[Extracted records]
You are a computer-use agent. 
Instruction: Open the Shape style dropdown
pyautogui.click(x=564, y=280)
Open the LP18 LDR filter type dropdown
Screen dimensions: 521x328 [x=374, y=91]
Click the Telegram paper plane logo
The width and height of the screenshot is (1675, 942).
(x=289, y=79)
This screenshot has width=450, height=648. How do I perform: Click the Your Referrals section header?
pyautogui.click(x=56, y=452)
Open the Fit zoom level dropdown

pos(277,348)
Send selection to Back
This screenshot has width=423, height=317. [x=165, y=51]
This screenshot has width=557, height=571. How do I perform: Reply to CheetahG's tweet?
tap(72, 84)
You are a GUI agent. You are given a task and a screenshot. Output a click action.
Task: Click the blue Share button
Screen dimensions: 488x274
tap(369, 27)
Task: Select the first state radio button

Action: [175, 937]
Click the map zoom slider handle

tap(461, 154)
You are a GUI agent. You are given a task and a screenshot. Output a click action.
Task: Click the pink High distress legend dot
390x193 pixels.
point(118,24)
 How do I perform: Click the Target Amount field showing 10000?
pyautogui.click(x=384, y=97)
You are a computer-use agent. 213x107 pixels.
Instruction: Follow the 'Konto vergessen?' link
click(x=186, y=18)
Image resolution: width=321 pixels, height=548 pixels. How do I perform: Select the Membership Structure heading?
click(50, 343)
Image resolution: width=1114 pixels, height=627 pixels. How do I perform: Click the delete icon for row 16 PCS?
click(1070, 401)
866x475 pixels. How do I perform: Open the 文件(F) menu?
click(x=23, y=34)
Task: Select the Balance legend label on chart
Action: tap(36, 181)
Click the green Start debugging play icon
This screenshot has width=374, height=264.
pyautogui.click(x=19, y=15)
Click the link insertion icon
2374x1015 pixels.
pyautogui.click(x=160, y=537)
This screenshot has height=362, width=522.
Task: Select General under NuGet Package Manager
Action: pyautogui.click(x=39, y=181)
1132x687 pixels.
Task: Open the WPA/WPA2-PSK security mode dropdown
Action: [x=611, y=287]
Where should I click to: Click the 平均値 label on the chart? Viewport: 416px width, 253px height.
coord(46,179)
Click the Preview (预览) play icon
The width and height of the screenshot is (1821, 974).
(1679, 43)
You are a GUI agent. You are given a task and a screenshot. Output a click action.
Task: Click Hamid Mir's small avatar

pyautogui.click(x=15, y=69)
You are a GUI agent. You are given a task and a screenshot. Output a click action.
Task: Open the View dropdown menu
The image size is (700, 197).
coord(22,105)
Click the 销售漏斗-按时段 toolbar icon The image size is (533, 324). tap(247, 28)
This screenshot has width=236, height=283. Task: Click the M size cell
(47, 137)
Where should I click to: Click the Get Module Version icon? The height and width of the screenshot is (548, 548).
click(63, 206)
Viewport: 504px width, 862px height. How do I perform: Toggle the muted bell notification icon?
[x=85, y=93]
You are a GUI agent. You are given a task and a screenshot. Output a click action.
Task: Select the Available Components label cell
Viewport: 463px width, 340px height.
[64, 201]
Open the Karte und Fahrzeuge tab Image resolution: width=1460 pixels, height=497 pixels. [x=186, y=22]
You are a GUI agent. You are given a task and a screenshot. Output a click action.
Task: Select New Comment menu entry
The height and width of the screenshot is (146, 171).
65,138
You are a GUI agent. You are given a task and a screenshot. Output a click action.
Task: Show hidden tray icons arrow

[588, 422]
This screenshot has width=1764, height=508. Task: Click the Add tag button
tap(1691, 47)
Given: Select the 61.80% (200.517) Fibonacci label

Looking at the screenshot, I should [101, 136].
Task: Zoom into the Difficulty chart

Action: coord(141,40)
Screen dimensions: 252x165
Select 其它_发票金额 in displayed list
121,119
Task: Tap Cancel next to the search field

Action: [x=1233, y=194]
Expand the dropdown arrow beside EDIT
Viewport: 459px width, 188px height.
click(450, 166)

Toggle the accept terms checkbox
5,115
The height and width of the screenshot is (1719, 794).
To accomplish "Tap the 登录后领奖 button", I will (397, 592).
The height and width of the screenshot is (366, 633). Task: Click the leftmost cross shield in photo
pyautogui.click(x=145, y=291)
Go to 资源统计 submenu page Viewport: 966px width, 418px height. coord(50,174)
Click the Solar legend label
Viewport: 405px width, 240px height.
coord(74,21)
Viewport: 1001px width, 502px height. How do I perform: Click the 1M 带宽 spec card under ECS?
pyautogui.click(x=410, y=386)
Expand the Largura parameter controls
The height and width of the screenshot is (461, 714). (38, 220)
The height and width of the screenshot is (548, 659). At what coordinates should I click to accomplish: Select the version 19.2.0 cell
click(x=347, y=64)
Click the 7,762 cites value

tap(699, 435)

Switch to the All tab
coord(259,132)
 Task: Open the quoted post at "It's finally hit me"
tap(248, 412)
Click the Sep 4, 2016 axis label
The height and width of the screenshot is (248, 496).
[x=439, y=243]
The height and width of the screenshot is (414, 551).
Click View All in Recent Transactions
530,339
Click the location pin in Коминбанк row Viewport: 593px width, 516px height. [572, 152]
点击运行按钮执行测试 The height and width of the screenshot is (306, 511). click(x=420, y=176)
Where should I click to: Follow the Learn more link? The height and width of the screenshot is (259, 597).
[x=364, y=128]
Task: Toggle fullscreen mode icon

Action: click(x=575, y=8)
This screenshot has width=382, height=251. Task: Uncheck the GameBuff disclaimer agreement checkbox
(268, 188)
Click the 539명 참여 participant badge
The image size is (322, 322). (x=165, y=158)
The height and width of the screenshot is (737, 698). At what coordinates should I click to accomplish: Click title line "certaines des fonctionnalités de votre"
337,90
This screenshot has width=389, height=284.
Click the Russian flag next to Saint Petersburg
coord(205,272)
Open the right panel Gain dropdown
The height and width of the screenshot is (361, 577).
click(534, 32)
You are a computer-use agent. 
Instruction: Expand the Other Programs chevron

▶ [TASK ITEM]: Once you reach the line that contains "Viewport: 1001px width, 502px", print it and every line after it exactly as written, stopping at the last line of the records and adding nothing.

▶ [EXERCISE RESULT]:
Viewport: 1001px width, 502px height. How do I perform: Click the 1M 带宽 spec card under ECS?
pyautogui.click(x=410, y=386)
Expand the Largura parameter controls
The height and width of the screenshot is (461, 714). (38, 220)
The height and width of the screenshot is (548, 659). At what coordinates should I click to accomplish: Select the version 19.2.0 cell
click(x=347, y=64)
Click the 7,762 cites value

tap(699, 435)

Switch to the All tab
coord(259,132)
 Task: Open the quoted post at "It's finally hit me"
tap(248, 412)
Click the Sep 4, 2016 axis label
The height and width of the screenshot is (248, 496).
[x=439, y=243]
The height and width of the screenshot is (414, 551).
Click View All in Recent Transactions
530,339
Click the location pin in Коминбанк row Viewport: 593px width, 516px height. [572, 152]
点击运行按钮执行测试 The height and width of the screenshot is (306, 511). click(x=420, y=176)
Where should I click to: Follow the Learn more link? The height and width of the screenshot is (259, 597).
[x=364, y=128]
Task: Toggle fullscreen mode icon

Action: click(x=575, y=8)
This screenshot has width=382, height=251. Task: Uncheck the GameBuff disclaimer agreement checkbox
(268, 188)
Click the 539명 참여 participant badge
The image size is (322, 322). (x=165, y=158)
The height and width of the screenshot is (737, 698). At what coordinates should I click to accomplish: Click title line "certaines des fonctionnalités de votre"
337,90
This screenshot has width=389, height=284.
Click the Russian flag next to Saint Petersburg
coord(205,272)
Open the right panel Gain dropdown
The height and width of the screenshot is (361, 577).
click(534, 32)
You are a computer-use agent. 
Instruction: Expand the Other Programs chevron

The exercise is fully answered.